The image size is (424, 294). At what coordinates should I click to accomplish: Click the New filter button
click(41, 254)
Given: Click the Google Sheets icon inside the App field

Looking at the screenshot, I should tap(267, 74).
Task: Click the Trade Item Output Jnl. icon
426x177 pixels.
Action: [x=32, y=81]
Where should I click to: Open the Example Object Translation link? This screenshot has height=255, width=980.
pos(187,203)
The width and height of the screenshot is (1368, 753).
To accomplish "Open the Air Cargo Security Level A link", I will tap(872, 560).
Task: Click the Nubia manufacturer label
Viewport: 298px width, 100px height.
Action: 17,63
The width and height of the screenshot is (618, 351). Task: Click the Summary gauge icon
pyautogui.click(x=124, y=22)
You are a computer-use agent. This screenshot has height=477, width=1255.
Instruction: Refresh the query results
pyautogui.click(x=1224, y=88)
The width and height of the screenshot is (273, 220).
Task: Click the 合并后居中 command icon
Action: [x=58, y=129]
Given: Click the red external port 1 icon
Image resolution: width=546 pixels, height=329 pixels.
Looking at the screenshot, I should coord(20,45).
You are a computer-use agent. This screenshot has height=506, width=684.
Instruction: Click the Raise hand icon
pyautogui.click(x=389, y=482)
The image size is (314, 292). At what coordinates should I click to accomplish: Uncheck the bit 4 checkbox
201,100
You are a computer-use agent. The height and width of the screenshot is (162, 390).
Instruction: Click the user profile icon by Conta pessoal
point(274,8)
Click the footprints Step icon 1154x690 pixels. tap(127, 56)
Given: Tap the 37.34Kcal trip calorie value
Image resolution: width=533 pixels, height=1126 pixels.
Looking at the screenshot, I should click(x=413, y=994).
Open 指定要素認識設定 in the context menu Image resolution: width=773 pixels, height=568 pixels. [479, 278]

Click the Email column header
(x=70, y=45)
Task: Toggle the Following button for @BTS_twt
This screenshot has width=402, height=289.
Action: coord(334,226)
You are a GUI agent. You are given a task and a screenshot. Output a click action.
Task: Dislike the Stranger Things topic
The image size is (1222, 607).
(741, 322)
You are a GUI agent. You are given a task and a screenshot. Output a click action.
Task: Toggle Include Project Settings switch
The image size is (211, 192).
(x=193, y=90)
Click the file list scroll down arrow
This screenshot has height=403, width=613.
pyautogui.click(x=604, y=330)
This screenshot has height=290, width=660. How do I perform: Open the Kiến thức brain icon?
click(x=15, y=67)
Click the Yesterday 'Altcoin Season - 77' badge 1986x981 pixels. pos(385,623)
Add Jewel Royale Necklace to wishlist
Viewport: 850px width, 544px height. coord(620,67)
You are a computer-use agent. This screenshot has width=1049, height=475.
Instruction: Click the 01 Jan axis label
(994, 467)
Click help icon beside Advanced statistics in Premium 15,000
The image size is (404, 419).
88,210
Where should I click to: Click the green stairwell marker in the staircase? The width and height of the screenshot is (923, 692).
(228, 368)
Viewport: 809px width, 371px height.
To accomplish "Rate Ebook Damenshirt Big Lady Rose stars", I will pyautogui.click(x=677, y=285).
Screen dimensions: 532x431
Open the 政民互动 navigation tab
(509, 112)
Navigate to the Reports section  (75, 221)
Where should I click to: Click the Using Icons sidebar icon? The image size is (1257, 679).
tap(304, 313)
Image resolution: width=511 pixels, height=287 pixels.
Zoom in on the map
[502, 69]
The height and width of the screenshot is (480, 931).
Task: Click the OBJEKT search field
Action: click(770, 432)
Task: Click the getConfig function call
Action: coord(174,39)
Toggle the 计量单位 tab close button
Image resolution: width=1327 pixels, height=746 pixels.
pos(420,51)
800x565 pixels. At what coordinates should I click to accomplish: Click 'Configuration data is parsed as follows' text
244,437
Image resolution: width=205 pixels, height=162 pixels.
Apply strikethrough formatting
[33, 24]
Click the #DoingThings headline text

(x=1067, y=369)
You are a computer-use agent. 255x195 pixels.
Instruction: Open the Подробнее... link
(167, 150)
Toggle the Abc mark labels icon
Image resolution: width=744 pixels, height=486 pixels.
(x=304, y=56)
=====
__PROMPT__
Reproduce the lines of the entries above from the one with "The image size is (404, 419)." to the one with "You are a computer-use agent. 255x195 pixels.", both included, exactly and without any other line.

__OUTPUT OF THE TASK__
The image size is (404, 419).
88,210
Where should I click to: Click the green stairwell marker in the staircase? The width and height of the screenshot is (923, 692).
(228, 368)
Viewport: 809px width, 371px height.
To accomplish "Rate Ebook Damenshirt Big Lady Rose stars", I will pyautogui.click(x=677, y=285).
Screen dimensions: 532x431
Open the 政民互动 navigation tab
(509, 112)
Navigate to the Reports section  (75, 221)
Where should I click to: Click the Using Icons sidebar icon? The image size is (1257, 679).
tap(304, 313)
Image resolution: width=511 pixels, height=287 pixels.
Zoom in on the map
[502, 69]
The height and width of the screenshot is (480, 931).
Task: Click the OBJEKT search field
Action: click(770, 432)
Task: Click the getConfig function call
Action: coord(174,39)
Toggle the 计量单位 tab close button
Image resolution: width=1327 pixels, height=746 pixels.
pos(420,51)
800x565 pixels. At what coordinates should I click to accomplish: Click 'Configuration data is parsed as follows' text
244,437
Image resolution: width=205 pixels, height=162 pixels.
Apply strikethrough formatting
[33, 24]
Click the #DoingThings headline text

(x=1067, y=369)
You are a computer-use agent. 255x195 pixels.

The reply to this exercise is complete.